1
votes

I'm trying to create an emr spark cluster with a single custom step. The cluster is created successfully however, the step is not correctly defined.

UPDATE

I tried to lunch the same cluster via the web console and get the same results. While I specify the Jar location when I save the step the JAR location is set to command-runner.jar and the provided JAR path is added to the Arguments list.

CLI Command:

aws emr create-cluster --name 'emr-test' \
--applications Name=Spark \
--release-label emr-5.11.1 \
--auto-terminate \
--instance-type m3.xlarge \
--instance-count 1 \
--ec2-attributes SubnetId=subnet-000000 \
--steps '[{
    "Type": "SPARK",
    "Name": "spark-program",
    "Args": ["--class","--init-keyspaces"],
    "Jar": "s3://mybucket/snapshots/0.1.0-SNAPSHOT/2.11/my-spark-assembly-0.1.0-SNAPSHOT.jar",
    "ActionOnFailure": "TERMINATE_CLUSTER",
    "MainClass":"com.myspark.data.consumers.jobs.MyJob"
}]' \
--use-default-roles \
--log-uri 's3://mybucket/logs' \
--tags Name='spark-program' Environment='test'

Result:

When I check under the Step tab in the console.

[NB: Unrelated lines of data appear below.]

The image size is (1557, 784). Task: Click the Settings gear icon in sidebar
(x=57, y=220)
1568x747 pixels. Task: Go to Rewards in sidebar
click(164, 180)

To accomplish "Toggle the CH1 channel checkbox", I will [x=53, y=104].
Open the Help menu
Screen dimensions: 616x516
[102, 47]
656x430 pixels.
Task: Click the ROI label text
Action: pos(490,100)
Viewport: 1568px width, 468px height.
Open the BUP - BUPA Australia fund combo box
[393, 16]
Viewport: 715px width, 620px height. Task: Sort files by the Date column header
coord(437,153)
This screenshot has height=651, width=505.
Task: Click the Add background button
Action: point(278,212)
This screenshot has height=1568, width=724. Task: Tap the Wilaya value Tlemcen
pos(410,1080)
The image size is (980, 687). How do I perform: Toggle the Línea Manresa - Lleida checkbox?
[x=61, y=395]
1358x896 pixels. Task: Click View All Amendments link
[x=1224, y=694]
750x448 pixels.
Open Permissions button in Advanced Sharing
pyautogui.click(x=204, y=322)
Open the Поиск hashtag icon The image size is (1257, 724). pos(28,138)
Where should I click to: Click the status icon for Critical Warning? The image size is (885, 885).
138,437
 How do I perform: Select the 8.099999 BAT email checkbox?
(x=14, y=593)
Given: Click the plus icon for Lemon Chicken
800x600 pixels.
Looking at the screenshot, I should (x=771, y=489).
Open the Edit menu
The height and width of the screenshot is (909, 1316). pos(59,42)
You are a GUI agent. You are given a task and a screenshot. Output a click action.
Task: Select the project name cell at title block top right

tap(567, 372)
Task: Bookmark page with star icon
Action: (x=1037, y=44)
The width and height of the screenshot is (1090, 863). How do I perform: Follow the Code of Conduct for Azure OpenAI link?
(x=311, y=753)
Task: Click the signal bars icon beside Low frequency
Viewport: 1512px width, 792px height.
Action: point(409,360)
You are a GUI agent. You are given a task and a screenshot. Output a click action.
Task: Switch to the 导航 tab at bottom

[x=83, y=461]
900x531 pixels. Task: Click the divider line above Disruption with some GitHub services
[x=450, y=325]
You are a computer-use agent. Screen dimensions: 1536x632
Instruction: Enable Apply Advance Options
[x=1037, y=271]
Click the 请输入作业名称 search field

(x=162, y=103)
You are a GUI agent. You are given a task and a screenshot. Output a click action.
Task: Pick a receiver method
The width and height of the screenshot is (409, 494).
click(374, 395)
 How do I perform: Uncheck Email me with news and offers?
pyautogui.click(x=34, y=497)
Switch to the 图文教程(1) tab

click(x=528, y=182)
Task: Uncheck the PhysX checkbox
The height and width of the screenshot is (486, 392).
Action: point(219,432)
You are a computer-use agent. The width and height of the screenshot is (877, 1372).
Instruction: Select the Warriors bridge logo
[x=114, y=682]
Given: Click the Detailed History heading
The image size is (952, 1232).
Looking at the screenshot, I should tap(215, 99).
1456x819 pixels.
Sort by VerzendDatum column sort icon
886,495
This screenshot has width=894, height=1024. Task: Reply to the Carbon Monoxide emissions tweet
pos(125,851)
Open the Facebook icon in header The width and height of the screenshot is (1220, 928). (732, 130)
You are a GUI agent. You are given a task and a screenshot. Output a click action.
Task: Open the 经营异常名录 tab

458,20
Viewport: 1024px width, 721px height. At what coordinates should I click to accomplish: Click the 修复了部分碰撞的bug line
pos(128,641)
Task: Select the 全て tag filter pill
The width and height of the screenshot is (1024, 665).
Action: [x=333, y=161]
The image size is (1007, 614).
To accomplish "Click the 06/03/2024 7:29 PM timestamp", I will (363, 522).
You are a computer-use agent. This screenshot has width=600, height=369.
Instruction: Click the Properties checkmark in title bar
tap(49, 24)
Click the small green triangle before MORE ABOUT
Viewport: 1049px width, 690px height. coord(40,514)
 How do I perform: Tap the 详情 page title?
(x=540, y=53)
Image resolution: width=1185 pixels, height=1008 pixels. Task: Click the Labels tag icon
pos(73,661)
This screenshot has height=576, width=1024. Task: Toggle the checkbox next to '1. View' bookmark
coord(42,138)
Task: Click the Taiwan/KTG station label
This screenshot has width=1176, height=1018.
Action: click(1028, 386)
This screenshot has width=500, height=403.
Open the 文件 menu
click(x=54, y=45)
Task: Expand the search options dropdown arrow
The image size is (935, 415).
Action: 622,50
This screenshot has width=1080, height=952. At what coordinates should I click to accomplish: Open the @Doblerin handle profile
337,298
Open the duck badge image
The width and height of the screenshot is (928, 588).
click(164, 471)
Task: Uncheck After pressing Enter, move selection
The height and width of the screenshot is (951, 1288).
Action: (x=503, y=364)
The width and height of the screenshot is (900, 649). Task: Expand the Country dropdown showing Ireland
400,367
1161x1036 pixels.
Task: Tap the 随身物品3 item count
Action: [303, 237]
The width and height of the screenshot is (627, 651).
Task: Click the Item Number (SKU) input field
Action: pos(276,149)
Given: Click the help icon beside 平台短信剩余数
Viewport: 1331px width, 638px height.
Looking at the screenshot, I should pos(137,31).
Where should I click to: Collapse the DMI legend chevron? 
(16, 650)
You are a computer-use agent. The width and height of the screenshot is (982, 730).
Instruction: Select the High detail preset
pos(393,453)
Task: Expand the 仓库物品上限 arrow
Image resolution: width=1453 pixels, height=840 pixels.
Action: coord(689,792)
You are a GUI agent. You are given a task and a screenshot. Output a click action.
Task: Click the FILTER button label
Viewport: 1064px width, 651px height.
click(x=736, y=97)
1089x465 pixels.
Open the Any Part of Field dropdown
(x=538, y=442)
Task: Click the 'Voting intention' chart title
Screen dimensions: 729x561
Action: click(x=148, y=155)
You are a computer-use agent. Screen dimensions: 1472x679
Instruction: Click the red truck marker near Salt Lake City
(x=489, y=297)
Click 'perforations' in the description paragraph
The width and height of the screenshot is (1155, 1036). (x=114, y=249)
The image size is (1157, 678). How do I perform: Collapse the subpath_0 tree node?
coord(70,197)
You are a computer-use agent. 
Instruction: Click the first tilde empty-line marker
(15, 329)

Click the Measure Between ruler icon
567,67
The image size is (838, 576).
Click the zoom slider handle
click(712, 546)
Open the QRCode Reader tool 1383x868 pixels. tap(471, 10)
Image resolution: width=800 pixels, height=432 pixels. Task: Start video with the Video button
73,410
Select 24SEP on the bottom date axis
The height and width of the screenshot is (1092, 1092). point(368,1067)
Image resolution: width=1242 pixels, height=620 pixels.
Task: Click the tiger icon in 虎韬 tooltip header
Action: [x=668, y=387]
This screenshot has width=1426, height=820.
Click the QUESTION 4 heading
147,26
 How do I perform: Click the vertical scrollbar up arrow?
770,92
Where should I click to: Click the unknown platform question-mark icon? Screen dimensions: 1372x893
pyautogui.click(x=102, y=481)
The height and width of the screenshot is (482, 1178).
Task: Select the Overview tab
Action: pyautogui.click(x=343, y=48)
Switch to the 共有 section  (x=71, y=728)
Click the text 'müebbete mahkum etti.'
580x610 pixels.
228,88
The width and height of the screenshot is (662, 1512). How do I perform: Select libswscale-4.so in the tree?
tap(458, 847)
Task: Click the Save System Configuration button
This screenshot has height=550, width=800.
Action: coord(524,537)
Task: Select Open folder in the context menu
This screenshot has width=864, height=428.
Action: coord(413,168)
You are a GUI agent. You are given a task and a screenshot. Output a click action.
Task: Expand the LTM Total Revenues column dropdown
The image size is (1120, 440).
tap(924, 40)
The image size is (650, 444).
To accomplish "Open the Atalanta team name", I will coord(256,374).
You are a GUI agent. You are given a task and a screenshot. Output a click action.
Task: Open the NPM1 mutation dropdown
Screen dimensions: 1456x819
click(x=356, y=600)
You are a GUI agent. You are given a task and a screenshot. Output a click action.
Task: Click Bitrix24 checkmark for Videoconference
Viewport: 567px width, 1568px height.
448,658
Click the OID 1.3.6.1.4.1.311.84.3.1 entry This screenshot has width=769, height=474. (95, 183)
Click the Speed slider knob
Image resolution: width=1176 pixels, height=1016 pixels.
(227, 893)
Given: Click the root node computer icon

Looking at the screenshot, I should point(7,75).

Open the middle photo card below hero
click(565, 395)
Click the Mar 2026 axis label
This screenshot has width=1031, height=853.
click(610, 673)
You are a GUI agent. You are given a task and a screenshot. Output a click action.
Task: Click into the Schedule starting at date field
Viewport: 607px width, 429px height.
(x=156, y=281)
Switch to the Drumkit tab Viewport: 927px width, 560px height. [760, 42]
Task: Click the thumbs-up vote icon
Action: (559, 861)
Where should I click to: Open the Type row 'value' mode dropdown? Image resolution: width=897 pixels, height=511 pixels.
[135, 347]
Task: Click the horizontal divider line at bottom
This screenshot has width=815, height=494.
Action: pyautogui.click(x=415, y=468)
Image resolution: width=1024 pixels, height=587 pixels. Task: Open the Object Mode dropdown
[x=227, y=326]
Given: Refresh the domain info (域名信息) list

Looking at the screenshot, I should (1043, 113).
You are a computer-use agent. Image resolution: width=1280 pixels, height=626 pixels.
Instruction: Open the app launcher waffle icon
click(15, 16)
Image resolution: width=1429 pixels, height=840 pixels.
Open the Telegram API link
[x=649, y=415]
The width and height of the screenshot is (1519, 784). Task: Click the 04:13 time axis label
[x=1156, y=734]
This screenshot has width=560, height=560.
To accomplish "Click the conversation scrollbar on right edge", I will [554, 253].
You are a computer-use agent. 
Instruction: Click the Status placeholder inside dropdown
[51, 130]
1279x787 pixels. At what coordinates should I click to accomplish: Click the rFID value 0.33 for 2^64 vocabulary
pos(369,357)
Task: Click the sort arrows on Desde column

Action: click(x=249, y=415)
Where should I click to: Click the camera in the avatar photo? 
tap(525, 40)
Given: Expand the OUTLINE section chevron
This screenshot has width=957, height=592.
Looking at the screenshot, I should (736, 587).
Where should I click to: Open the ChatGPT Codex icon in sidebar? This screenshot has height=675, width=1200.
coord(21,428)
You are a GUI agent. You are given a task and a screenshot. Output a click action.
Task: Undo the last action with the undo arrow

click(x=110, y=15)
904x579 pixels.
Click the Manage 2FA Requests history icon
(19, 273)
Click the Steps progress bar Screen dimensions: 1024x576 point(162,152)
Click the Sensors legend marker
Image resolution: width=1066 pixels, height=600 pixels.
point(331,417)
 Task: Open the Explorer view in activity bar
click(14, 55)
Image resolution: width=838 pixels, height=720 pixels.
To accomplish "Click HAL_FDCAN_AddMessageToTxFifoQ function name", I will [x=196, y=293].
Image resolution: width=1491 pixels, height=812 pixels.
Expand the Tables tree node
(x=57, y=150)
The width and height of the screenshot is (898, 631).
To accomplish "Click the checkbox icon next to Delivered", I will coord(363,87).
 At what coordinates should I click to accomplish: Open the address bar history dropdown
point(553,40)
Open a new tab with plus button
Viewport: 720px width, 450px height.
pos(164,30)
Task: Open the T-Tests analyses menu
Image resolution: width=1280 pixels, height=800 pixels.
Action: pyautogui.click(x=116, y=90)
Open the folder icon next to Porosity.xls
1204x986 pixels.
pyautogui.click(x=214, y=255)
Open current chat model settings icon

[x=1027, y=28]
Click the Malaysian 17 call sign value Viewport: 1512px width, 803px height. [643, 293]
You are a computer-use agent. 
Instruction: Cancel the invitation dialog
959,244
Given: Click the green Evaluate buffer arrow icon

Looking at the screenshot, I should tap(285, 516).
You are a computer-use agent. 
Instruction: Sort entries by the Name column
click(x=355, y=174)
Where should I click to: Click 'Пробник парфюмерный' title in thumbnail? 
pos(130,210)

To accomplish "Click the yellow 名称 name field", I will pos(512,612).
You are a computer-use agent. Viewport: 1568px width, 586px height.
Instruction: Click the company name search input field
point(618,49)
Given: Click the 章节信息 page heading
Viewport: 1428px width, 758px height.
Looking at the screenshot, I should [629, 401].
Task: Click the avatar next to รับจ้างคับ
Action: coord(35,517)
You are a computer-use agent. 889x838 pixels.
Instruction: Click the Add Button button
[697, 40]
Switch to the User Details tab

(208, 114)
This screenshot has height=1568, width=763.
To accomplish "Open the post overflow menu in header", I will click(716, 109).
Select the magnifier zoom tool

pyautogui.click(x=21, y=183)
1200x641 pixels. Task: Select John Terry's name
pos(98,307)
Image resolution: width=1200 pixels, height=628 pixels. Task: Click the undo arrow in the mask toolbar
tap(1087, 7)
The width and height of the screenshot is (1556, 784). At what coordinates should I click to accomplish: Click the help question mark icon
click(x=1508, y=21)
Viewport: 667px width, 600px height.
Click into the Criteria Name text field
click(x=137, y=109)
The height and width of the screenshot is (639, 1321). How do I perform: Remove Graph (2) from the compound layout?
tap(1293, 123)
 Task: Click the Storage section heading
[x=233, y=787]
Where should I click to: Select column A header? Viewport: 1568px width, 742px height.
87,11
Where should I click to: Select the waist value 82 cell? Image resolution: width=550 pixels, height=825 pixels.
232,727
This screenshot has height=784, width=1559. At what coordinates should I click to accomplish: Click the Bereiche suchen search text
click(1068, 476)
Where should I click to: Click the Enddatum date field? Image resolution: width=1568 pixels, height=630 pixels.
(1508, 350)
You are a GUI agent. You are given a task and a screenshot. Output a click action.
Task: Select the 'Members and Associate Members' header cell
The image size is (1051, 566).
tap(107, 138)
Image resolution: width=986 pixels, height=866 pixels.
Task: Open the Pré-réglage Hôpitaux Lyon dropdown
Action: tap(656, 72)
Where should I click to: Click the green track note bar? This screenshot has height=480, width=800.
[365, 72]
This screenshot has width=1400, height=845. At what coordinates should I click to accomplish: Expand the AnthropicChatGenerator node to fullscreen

JAR location: command-runner.jar
Main class: None
Arguments: spark-submit --class --init-keyspaces
Action on failure: Terminate cluster

Expected:

JAR location: s3://mybucket/snapshots/0.1.0-SNAPSHOT/2.11/my-spark-assembly-0.1.0-SNAPSHOT.jar
Main class: com.myspark.data.customer.jobs.MyJob
Arguments: spark-submit --class --init-keyspaces
Action on failure: Terminate cluster

I've confirmed the S3 bucket and JAR are in the correct location. I'm getting the same result when using standard syntax as well.

1

1 Answers

0
votes

Found that my expectation was incorrect. When creating a new job via the CLI and including only JAR args then a Custom JAR project is created. If spark args (i.e. --conf) are also passed in to the CLI then a Spark job is created.

These two job types from the web console look different. For example, the JAR location is set to command-runner.jar for Spark jobs however for a Custom JAR it is set to the path of the s3 bucket.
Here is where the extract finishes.